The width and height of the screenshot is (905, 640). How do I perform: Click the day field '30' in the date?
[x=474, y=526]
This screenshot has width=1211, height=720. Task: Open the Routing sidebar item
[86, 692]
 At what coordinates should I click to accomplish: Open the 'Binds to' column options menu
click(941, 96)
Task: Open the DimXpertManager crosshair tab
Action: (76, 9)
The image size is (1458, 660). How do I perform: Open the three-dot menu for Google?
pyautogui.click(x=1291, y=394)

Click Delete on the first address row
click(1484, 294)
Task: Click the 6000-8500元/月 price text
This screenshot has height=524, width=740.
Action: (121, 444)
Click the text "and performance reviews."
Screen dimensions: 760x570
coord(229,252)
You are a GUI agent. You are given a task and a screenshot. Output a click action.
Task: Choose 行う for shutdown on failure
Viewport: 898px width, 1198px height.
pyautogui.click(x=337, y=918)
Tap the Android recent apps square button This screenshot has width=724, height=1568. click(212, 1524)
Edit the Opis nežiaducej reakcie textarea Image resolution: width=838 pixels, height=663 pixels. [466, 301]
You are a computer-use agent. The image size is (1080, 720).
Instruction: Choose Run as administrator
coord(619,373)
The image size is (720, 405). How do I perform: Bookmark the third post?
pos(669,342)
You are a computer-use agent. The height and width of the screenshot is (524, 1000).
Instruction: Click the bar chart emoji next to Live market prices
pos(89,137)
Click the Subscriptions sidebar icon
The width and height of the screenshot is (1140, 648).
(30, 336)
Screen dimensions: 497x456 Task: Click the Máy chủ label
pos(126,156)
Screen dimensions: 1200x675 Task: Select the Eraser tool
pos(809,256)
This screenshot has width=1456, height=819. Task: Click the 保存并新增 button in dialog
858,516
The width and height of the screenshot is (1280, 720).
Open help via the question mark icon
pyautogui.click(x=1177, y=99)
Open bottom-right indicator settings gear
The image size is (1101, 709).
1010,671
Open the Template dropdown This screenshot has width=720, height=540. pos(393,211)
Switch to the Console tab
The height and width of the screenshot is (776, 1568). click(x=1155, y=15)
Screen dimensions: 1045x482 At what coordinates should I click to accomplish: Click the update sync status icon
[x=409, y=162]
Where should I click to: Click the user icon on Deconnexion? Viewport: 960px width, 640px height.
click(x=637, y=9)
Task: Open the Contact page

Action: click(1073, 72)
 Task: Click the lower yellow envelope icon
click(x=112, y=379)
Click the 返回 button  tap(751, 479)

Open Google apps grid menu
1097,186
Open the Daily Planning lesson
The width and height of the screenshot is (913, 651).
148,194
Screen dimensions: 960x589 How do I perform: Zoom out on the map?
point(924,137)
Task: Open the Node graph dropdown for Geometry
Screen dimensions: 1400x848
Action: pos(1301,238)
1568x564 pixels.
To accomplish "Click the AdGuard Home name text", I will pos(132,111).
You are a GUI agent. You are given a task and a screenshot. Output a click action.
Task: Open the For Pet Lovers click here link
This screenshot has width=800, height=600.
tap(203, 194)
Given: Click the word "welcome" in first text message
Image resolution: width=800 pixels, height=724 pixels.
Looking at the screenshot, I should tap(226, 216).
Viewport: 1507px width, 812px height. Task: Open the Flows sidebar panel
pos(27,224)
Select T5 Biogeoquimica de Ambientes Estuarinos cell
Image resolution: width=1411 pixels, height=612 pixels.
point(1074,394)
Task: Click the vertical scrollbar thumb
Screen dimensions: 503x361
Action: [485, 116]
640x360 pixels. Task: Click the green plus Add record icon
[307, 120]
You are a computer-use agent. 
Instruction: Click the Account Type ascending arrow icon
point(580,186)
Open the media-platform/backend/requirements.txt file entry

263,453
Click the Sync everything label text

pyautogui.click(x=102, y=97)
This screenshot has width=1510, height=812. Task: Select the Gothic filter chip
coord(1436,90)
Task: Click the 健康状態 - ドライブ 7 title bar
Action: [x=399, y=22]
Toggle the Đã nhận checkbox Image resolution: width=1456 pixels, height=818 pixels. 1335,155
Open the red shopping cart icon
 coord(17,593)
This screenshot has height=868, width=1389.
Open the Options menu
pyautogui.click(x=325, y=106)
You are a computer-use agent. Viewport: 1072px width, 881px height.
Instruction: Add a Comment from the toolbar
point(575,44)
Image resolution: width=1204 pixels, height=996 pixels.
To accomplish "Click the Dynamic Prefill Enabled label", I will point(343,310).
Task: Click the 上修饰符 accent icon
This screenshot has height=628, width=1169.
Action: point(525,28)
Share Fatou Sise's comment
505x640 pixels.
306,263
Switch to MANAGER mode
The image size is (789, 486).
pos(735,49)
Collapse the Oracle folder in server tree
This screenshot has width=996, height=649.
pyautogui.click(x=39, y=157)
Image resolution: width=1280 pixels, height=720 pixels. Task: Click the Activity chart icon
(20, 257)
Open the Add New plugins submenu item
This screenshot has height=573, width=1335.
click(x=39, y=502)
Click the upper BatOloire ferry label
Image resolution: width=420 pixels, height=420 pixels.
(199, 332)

• INSTRUCTIONS FOR THE TASK: The expected output is the complete data, repeated exactly.

• RESULT OF THE TASK:
The width and height of the screenshot is (905, 640). How do I perform: Click the day field '30' in the date?
[x=474, y=526]
This screenshot has width=1211, height=720. Task: Open the Routing sidebar item
[86, 692]
 At what coordinates should I click to accomplish: Open the 'Binds to' column options menu
click(941, 96)
Task: Open the DimXpertManager crosshair tab
Action: (76, 9)
The image size is (1458, 660). How do I perform: Open the three-dot menu for Google?
pyautogui.click(x=1291, y=394)

Click Delete on the first address row
click(1484, 294)
Task: Click the 6000-8500元/月 price text
This screenshot has height=524, width=740.
Action: (121, 444)
Click the text "and performance reviews."
Screen dimensions: 760x570
coord(229,252)
You are a GUI agent. You are given a task and a screenshot. Output a click action.
Task: Choose 行う for shutdown on failure
Viewport: 898px width, 1198px height.
pyautogui.click(x=337, y=918)
Tap the Android recent apps square button This screenshot has width=724, height=1568. click(212, 1524)
Edit the Opis nežiaducej reakcie textarea Image resolution: width=838 pixels, height=663 pixels. [466, 301]
You are a computer-use agent. The image size is (1080, 720).
Instruction: Choose Run as administrator
coord(619,373)
The image size is (720, 405). How do I perform: Bookmark the third post?
pos(669,342)
You are a computer-use agent. The height and width of the screenshot is (524, 1000).
Instruction: Click the bar chart emoji next to Live market prices
pos(89,137)
Click the Subscriptions sidebar icon
The width and height of the screenshot is (1140, 648).
(30, 336)
Screen dimensions: 497x456 Task: Click the Máy chủ label
pos(126,156)
Screen dimensions: 1200x675 Task: Select the Eraser tool
pos(809,256)
This screenshot has width=1456, height=819. Task: Click the 保存并新增 button in dialog
858,516
The width and height of the screenshot is (1280, 720).
Open help via the question mark icon
pyautogui.click(x=1177, y=99)
Open bottom-right indicator settings gear
The image size is (1101, 709).
1010,671
Open the Template dropdown This screenshot has width=720, height=540. pos(393,211)
Switch to the Console tab
The height and width of the screenshot is (776, 1568). click(x=1155, y=15)
Screen dimensions: 1045x482 At what coordinates should I click to accomplish: Click the update sync status icon
[x=409, y=162]
Where should I click to: Click the user icon on Deconnexion? Viewport: 960px width, 640px height.
click(x=637, y=9)
Task: Open the Contact page

Action: click(1073, 72)
 Task: Click the lower yellow envelope icon
click(x=112, y=379)
Click the 返回 button  tap(751, 479)

Open Google apps grid menu
1097,186
Open the Daily Planning lesson
The width and height of the screenshot is (913, 651).
148,194
Screen dimensions: 960x589 How do I perform: Zoom out on the map?
point(924,137)
Task: Open the Node graph dropdown for Geometry
Screen dimensions: 1400x848
Action: pos(1301,238)
1568x564 pixels.
To accomplish "Click the AdGuard Home name text", I will pos(132,111).
You are a GUI agent. You are given a task and a screenshot. Output a click action.
Task: Open the For Pet Lovers click here link
This screenshot has width=800, height=600.
tap(203, 194)
Given: Click the word "welcome" in first text message
Image resolution: width=800 pixels, height=724 pixels.
Looking at the screenshot, I should tap(226, 216).
Viewport: 1507px width, 812px height. Task: Open the Flows sidebar panel
pos(27,224)
Select T5 Biogeoquimica de Ambientes Estuarinos cell
Image resolution: width=1411 pixels, height=612 pixels.
point(1074,394)
Task: Click the vertical scrollbar thumb
Screen dimensions: 503x361
Action: [485, 116]
640x360 pixels. Task: Click the green plus Add record icon
[307, 120]
You are a computer-use agent. 
Instruction: Click the Account Type ascending arrow icon
point(580,186)
Open the media-platform/backend/requirements.txt file entry

263,453
Click the Sync everything label text

pyautogui.click(x=102, y=97)
This screenshot has width=1510, height=812. Task: Select the Gothic filter chip
coord(1436,90)
Task: Click the 健康状態 - ドライブ 7 title bar
Action: [x=399, y=22]
Toggle the Đã nhận checkbox Image resolution: width=1456 pixels, height=818 pixels. 1335,155
Open the red shopping cart icon
 coord(17,593)
This screenshot has height=868, width=1389.
Open the Options menu
pyautogui.click(x=325, y=106)
You are a computer-use agent. Viewport: 1072px width, 881px height.
Instruction: Add a Comment from the toolbar
point(575,44)
Image resolution: width=1204 pixels, height=996 pixels.
To accomplish "Click the Dynamic Prefill Enabled label", I will point(343,310).
Task: Click the 上修饰符 accent icon
This screenshot has height=628, width=1169.
Action: point(525,28)
Share Fatou Sise's comment
505x640 pixels.
306,263
Switch to MANAGER mode
The image size is (789, 486).
pos(735,49)
Collapse the Oracle folder in server tree
This screenshot has width=996, height=649.
pyautogui.click(x=39, y=157)
Image resolution: width=1280 pixels, height=720 pixels. Task: Click the Activity chart icon
(20, 257)
Open the Add New plugins submenu item
This screenshot has height=573, width=1335.
click(x=39, y=502)
Click the upper BatOloire ferry label
Image resolution: width=420 pixels, height=420 pixels.
(199, 332)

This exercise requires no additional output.